What to Know
- Refugees from Afghanistan arrived at Philadelphia International Airport on Saturday.
- Philadelphia International Airport is the second airport in the nation to receive evacuees from Afghanistan.
- The evacuees may then be taken from the airport to a facility in Camden, New Jersey, before spending their first few days in the United States at a military base.
Refugees fleeing the Taliban takeover of Afghanistan arrived in Philadelphia Saturday, and they could spend at least their first few days in the United States at a military base.
A spokeswoman for Philadelphia Mayor Jim Kenney did not confirm the number of people who would arrive, but NBC10 cameras captured refugees arriving at Philadelphia International Airport, including a family with two children, one clutching a teddy bear.
Workers with the Red Cross, as well as U.S. service members, could be seen unloading crates of bottled water from a semi-truck and wheeling them into the airport.

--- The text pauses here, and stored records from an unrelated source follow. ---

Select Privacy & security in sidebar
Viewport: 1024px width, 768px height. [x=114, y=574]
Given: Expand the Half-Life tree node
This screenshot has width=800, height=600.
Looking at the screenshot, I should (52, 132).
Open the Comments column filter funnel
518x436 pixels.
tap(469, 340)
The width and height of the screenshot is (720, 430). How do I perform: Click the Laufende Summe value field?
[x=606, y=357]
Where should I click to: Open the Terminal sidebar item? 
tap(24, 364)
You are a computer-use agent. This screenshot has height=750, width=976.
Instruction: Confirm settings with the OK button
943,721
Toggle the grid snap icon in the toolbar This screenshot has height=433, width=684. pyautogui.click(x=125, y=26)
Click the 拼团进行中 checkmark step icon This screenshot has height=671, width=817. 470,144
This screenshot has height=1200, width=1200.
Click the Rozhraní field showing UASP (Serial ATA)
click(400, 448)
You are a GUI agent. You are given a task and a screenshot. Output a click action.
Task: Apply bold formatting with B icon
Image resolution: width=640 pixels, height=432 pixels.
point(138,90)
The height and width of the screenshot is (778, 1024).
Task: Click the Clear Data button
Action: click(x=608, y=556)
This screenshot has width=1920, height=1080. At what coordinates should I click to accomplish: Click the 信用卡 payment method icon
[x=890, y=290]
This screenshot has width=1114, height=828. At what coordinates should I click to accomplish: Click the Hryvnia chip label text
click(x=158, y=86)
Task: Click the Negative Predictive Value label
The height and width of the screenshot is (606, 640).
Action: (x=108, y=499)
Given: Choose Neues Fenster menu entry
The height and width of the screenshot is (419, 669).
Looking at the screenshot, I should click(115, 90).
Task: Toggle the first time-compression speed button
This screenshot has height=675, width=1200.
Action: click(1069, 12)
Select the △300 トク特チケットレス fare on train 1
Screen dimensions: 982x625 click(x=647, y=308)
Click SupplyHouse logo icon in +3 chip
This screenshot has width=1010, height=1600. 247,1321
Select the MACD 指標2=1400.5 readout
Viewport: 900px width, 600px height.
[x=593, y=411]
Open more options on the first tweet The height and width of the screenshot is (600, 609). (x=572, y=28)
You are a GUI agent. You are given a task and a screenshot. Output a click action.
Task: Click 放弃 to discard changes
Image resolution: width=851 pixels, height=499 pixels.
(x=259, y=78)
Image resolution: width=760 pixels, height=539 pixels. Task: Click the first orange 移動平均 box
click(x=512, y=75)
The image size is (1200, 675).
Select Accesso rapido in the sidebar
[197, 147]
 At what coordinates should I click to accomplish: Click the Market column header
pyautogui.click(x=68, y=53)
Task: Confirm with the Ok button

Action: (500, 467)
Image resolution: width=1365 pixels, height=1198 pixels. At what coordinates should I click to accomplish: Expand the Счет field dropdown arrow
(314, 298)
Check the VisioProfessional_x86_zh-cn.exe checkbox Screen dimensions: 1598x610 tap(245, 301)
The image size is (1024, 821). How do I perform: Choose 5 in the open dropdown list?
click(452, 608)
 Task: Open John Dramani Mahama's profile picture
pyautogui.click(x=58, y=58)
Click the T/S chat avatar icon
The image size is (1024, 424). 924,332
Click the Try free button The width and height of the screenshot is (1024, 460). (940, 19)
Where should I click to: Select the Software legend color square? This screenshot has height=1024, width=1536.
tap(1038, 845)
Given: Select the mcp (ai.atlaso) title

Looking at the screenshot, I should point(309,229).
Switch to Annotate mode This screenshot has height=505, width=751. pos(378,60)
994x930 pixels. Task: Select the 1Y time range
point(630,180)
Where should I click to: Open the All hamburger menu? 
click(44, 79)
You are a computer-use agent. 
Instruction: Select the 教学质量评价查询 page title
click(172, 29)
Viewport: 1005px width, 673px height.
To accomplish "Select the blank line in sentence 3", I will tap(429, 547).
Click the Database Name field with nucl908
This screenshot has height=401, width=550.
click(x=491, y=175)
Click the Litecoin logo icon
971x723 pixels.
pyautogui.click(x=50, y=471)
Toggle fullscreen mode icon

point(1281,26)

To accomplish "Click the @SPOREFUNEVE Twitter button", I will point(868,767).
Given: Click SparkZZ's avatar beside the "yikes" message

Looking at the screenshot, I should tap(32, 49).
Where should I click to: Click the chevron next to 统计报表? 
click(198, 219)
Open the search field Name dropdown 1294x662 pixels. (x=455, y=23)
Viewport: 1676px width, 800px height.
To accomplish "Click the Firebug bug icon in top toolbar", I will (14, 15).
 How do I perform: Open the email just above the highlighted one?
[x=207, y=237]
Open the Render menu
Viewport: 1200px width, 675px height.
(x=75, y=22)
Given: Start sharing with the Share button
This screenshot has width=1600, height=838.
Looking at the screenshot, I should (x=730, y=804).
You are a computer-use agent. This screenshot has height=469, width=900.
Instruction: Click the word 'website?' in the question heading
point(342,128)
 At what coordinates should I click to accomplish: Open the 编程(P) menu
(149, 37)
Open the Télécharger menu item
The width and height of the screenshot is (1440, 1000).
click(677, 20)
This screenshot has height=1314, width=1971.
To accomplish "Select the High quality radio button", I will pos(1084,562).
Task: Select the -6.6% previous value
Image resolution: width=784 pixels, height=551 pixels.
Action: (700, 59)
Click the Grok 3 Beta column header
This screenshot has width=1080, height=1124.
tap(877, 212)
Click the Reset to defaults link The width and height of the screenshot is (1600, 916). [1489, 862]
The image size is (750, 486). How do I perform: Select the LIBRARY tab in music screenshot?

People with knowledge of the process told NBC10 that the refugees were medically examined and screened for COVID-19 after getting off the plane, and after getting food, water and necessities like baby diapers, they were escorted to a bus to be taken to a nearby military base.
“This is a federal-led operation, and we are collaborating with the federal government in this emergency response, protecting the rights and dignity of the Afghan families arriving in the country,” Kenney's spokeswoman said. “We stand ready to provide medical assistance, housing, and connection to our diverse community of immigrant service providers who can assist with an array of social services.”
Philly International is the second airport in the nation to receive arrivals from Afghanistan as part of the operation. Dulles International Airport in Virginia was the first.
“Philadelphia stands in solidarity with Afghan refugees and we look forward to providing them a safe haven in our Welcoming City,” Mayor Jim Kenney wrote in a statement.
Officials said a suicide bomber attacked crowds of Afghans flocking to Kabul's airport Thursday, transforming a scene of desperation into one of horror in the waning days of an airlift for those fleeing the Taliban takeover.
The Islamic State group claimed responsibility for the killings on its Amaq news channel. The Taliban were not believed to have been involved in the attacks and condemned the blasts.
President Joe Biden said the latest bloodshed would not drive the U.S. out of Afghanistan earlier than scheduled, and that he had instructed the U.S. military to develop plans to strike IS.
Among the refugees are people who helped the U.S. government during the war in Afghanistan. They fear reprisal from a resurgent Taliban, as well as the loss of rights gained under the former U.S.-backed government.